When Culture Eats Strategy (and Change) for Lunch – It’s All About Leadership

“The Attitude of the Captain is reflected in the Wardroom.  The Attitude of the Wardroom is reflected in the crew.”

VADM Charles A. Lockwood, Commander Submarine Forces, U.S. Pacific Fleet  1943-1946

A few days ago I posted an article on the strengths and perils of a loyalty-based corporate culture.  An even more fundamental issue is the overriding importance of having an intentional corporate culture.

We all want to be proud of our culture: the cultural heritage of our country, the culture of our town, of our community, of our church, of our company.  How hard is it to keep a good culture? Hard.  How hard is it to change a culture?
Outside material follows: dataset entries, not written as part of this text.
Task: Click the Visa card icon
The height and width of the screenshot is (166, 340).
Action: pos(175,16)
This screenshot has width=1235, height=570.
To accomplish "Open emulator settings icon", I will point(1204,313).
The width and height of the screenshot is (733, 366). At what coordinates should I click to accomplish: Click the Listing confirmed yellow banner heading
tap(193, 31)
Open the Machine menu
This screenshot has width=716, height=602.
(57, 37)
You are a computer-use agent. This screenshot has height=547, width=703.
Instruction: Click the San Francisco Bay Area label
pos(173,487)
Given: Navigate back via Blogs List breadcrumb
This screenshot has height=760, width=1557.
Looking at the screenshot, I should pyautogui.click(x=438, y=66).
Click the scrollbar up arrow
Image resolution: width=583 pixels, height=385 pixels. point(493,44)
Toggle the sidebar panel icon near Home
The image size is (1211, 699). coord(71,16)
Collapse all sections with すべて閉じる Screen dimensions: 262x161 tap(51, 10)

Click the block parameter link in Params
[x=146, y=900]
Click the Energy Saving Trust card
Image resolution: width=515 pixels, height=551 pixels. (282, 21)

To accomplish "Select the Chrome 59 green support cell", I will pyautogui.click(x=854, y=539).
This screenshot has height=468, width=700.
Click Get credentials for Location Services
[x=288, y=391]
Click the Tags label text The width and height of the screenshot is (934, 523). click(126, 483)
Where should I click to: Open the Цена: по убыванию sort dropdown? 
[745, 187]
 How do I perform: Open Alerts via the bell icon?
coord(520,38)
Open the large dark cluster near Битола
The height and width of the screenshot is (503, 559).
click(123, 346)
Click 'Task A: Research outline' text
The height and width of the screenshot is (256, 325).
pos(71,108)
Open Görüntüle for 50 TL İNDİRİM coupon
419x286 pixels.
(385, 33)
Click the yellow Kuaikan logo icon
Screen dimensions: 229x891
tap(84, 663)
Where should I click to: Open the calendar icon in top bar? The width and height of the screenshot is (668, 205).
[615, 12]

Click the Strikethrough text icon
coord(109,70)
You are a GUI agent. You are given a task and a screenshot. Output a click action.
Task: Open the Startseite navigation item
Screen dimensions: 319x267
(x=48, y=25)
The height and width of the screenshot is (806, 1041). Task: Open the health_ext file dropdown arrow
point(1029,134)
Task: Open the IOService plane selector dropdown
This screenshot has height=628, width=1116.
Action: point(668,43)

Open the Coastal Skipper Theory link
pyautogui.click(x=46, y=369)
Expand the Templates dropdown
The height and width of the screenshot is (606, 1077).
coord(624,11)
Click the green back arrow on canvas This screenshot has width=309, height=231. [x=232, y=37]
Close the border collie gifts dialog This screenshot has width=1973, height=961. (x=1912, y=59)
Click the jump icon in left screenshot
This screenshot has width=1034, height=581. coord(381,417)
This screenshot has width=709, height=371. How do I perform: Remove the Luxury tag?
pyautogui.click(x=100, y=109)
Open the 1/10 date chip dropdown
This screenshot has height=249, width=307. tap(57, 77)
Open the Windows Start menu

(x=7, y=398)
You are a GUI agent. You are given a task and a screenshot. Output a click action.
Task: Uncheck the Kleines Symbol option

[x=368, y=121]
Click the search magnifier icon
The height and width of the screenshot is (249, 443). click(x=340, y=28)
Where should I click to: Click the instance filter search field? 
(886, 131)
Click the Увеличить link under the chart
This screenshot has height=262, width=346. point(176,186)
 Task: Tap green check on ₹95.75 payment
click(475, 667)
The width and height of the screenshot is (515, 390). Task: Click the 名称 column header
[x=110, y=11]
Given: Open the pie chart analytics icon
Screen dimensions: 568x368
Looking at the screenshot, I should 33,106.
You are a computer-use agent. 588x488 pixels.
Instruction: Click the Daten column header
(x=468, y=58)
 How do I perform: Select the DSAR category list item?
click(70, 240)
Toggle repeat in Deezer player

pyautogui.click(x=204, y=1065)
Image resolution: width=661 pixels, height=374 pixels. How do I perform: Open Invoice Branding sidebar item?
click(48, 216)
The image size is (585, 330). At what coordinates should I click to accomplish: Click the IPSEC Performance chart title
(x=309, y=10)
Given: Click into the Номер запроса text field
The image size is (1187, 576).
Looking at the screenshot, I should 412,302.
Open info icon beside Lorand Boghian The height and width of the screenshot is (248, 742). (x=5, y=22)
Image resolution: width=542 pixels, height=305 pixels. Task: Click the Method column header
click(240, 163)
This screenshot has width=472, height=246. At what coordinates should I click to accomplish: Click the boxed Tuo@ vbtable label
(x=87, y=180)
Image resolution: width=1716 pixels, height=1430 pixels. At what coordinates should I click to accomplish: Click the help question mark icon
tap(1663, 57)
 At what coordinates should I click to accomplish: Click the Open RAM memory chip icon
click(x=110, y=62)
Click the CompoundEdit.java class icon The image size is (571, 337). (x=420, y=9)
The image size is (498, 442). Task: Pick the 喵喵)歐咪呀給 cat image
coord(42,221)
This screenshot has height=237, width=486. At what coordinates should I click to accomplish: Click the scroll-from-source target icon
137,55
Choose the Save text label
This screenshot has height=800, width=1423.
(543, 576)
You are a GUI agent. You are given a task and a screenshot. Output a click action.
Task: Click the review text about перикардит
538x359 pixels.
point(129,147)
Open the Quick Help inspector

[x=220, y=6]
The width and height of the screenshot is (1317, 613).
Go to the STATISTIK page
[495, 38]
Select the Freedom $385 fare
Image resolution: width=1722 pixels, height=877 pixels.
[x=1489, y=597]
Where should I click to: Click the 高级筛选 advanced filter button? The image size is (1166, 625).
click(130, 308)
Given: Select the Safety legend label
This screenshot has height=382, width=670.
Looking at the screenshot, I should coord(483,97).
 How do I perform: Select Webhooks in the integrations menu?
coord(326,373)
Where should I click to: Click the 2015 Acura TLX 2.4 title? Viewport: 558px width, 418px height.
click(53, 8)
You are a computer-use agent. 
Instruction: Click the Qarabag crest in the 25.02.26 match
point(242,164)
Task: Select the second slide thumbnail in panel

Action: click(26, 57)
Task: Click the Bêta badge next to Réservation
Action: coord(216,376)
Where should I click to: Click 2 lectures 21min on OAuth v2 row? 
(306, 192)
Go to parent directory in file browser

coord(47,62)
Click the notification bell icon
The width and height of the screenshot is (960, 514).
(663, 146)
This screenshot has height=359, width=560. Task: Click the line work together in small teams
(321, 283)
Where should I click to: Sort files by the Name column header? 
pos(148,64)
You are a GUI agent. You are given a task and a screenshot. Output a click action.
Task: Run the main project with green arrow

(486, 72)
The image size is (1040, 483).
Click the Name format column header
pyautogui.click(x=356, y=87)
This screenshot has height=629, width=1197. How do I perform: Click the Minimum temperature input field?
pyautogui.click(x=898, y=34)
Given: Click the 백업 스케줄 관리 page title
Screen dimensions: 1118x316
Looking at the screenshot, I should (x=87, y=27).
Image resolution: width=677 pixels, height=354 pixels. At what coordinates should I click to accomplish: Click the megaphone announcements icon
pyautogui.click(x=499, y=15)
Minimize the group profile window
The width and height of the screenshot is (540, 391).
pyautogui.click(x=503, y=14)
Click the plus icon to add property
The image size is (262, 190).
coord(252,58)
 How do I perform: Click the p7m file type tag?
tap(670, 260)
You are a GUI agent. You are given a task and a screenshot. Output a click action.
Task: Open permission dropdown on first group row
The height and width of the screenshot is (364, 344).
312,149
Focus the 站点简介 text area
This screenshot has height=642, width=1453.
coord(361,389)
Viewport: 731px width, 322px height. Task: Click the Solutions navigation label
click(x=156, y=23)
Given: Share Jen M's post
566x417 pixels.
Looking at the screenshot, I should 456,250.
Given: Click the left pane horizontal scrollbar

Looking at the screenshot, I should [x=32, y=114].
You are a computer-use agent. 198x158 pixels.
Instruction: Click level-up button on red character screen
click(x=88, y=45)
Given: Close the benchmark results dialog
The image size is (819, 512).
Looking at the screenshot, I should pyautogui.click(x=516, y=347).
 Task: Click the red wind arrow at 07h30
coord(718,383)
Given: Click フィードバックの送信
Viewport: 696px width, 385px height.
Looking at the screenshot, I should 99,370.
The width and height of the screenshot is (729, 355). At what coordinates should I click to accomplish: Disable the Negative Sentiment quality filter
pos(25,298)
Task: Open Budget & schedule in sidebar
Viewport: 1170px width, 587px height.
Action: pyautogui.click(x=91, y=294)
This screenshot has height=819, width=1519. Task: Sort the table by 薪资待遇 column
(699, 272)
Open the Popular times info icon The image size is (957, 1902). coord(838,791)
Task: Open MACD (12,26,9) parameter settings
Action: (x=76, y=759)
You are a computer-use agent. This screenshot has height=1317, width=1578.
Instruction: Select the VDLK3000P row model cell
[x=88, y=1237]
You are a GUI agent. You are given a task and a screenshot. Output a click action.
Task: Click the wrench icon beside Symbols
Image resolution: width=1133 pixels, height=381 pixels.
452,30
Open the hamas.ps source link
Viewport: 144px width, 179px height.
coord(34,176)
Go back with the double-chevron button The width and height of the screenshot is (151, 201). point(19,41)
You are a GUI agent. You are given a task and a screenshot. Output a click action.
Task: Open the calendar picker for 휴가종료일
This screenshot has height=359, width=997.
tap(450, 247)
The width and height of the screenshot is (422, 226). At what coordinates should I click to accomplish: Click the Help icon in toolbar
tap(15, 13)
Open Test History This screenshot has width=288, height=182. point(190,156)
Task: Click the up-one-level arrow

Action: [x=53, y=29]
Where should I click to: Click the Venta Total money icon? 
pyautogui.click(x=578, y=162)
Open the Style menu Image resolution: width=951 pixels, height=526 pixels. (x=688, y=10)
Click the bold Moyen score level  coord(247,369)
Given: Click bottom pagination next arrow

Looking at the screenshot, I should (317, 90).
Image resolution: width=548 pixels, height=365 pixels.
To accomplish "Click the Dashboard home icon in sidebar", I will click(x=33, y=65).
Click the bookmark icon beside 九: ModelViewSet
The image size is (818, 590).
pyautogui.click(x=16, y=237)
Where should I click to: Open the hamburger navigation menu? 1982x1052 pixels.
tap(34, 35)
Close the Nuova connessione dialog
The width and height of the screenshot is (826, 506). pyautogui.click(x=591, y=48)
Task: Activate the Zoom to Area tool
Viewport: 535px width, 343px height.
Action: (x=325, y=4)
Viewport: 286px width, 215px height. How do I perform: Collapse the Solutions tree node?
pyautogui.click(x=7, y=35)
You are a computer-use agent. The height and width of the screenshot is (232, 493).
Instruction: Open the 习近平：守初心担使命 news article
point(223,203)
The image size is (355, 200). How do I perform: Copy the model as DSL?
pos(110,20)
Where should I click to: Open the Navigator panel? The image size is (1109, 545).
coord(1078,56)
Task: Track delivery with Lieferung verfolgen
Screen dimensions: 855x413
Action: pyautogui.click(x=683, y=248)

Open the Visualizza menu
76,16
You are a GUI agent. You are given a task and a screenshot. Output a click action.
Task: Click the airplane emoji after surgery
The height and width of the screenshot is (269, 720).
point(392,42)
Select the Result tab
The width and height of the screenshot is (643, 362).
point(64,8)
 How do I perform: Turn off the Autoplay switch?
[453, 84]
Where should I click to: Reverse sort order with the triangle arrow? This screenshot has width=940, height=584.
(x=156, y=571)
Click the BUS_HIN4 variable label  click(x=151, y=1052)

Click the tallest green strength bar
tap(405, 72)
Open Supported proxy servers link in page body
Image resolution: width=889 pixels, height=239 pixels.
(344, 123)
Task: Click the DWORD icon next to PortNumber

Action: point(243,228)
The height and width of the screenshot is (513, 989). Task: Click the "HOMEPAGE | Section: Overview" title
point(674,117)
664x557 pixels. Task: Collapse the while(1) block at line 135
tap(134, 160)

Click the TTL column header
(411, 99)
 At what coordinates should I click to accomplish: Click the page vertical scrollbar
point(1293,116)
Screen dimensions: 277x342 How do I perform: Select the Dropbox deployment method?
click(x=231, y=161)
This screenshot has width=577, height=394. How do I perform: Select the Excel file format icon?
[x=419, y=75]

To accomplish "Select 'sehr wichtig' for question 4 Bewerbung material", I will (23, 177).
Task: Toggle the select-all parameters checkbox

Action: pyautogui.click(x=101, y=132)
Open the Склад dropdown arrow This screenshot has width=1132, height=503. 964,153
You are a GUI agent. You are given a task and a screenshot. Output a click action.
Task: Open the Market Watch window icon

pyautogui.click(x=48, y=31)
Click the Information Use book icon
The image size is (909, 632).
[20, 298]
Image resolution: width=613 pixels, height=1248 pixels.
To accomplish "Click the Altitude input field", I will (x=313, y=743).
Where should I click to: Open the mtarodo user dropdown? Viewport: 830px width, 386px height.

Near impossible (some have opined that the difficulty is directly proportional to the square of the number of people in the group!).  What do we have if we do not have an intentional culture?  We have an ad hoc culture, made up by accident and happenstance as we went along, which is only seldom the best we can do.

Be assured, wherever there are two or more humans associated in any way, there is a culture.  We are pack animals.  The culture of each “pack” we are members of is the framework that defines that pack.  Regrettably, while humans have both the capacity to think and to think about our thoughts, most us us are only occasionally intentional in our thinking and our actions.  We just go with the flow, making it up as we go along.  As a result our culture in any given environment most often just happens, and then what has happened comes to define the rules of pack behavior – either good, mediocre, or bad (think, for example of the ad hoc culture of a mob) – which reinforce the culture and the behaviors that defined it.

The best organizations have an intentional culture that not only reinforces their strategic objectives – it is part of their strategic objectives.  In this article from Fast Company Culture Eats Strategy for Lunch , Shawn Parr discusses how the top organizations live their culture and execute their strategy within it.  His first step to an intentional culture, a dynamic and engaged leadership, reflects VADM Lockwood’s words – it all starts from the top.

It is either a wonderful or depressing fact that the way I as a leader in my organization show up every day defines the culture of my organization and the culture fostered by my direct reports.  If I like my culture, I get to congratulate myself!  It looks just like me!  If I don’t like my culture, I must look in the mirror.  My organization’s culture again looks just like me and the values I am living.

Questions for the day:  How am I intentionally living my values and defining my organization’s culture today?